The first line of the entries through the line bearing "You are a computer-use agent. The": copy these lines exactly and return nothing else.

═════ Exercise input ═════

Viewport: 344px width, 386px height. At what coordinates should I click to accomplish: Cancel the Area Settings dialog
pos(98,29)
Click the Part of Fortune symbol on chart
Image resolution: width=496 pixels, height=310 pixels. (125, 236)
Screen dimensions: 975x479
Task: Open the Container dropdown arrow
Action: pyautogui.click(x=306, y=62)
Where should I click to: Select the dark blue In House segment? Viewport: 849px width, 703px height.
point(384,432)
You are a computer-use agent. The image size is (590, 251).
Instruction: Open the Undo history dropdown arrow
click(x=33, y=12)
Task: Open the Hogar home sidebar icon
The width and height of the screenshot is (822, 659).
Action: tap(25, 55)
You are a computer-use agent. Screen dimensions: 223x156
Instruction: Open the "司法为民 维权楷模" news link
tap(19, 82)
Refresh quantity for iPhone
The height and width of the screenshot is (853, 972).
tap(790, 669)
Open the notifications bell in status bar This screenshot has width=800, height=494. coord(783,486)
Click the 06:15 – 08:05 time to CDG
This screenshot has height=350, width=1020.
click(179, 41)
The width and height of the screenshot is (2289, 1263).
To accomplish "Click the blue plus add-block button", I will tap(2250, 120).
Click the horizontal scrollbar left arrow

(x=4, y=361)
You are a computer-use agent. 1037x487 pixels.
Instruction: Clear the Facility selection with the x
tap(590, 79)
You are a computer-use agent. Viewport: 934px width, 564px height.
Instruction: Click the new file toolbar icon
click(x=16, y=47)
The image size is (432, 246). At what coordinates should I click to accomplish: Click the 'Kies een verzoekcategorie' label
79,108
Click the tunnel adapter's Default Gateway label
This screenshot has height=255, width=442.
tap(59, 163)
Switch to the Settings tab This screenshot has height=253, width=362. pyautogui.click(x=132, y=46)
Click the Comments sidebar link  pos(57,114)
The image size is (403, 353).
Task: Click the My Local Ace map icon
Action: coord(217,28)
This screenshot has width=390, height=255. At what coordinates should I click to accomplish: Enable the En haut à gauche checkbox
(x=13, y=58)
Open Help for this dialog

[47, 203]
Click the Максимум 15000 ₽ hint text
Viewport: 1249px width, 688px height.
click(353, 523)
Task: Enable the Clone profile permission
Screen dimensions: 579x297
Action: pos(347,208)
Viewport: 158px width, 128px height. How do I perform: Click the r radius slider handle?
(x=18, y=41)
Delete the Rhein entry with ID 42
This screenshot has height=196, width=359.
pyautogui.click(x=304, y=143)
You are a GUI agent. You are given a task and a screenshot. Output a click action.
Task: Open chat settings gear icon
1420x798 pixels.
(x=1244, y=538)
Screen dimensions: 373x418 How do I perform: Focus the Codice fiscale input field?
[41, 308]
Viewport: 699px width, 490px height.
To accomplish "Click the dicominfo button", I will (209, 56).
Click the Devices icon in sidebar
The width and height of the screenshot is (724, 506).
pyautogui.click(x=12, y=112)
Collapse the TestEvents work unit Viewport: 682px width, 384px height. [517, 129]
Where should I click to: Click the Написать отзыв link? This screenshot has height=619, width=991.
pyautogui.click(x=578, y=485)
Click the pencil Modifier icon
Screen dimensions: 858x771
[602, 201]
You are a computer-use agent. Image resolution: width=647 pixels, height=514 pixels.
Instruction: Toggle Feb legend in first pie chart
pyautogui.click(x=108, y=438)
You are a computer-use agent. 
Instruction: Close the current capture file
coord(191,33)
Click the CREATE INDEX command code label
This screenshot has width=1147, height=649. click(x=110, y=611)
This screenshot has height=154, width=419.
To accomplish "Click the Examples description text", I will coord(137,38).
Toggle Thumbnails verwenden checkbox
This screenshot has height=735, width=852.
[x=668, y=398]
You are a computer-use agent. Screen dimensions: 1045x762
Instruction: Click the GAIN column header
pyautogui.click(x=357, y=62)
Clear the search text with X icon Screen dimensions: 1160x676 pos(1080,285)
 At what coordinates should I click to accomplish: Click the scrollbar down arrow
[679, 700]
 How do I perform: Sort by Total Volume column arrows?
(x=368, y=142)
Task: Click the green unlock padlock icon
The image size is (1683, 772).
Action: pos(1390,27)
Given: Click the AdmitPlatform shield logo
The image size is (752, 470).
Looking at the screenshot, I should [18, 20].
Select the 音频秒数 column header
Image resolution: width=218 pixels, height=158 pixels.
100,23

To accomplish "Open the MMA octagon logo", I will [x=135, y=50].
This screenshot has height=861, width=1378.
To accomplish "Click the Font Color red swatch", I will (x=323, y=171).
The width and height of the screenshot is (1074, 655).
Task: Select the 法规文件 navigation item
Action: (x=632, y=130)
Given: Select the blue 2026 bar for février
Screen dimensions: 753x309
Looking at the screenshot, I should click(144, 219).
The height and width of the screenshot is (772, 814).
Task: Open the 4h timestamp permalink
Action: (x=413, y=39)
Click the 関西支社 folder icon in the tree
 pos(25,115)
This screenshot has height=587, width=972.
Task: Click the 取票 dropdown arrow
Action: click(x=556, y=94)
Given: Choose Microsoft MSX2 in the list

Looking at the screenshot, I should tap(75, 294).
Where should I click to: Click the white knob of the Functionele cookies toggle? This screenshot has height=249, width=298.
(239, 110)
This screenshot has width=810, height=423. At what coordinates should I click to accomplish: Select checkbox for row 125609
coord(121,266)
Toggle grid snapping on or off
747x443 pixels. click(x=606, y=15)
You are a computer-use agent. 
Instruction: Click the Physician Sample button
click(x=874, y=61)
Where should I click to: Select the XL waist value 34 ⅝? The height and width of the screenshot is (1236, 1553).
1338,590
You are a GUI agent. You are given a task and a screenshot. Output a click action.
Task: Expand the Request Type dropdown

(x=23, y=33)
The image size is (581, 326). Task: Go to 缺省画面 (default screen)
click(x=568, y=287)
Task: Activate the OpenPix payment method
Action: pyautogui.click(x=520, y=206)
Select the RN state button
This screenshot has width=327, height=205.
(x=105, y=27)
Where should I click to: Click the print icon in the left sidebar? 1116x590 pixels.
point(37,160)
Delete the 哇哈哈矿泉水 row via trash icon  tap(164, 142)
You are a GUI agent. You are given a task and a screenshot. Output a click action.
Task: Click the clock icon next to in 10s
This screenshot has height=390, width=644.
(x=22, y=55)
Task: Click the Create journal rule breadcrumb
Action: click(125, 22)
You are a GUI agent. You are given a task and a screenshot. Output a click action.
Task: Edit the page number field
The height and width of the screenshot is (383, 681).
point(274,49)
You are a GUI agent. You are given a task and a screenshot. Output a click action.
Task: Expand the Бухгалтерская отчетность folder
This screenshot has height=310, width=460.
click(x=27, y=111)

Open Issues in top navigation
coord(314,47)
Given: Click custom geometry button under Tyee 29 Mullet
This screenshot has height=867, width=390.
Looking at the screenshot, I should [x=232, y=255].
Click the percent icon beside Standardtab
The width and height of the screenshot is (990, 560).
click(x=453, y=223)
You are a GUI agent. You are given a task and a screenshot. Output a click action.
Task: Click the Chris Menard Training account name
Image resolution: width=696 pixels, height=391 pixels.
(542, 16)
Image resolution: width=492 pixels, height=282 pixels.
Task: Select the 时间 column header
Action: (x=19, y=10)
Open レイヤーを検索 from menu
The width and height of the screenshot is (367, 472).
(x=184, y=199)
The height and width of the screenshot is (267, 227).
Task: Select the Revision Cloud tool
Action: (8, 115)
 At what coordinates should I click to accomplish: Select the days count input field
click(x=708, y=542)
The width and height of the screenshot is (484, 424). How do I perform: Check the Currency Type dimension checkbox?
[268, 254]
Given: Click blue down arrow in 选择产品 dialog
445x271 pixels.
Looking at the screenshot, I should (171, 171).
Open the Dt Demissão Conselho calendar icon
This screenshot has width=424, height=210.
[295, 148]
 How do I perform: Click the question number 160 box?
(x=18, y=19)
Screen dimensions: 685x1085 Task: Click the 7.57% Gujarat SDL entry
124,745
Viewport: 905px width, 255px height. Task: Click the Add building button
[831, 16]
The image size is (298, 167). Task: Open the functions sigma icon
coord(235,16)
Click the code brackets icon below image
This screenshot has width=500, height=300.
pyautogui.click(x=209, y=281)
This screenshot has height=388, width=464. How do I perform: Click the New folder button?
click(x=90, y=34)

═════

* Your response *
Viewport: 344px width, 386px height. At what coordinates should I click to accomplish: Cancel the Area Settings dialog
pos(98,29)
Click the Part of Fortune symbol on chart
Image resolution: width=496 pixels, height=310 pixels. (125, 236)
Screen dimensions: 975x479
Task: Open the Container dropdown arrow
Action: pyautogui.click(x=306, y=62)
Where should I click to: Select the dark blue In House segment? Viewport: 849px width, 703px height.
point(384,432)
You are a computer-use agent. The image size is (590, 251).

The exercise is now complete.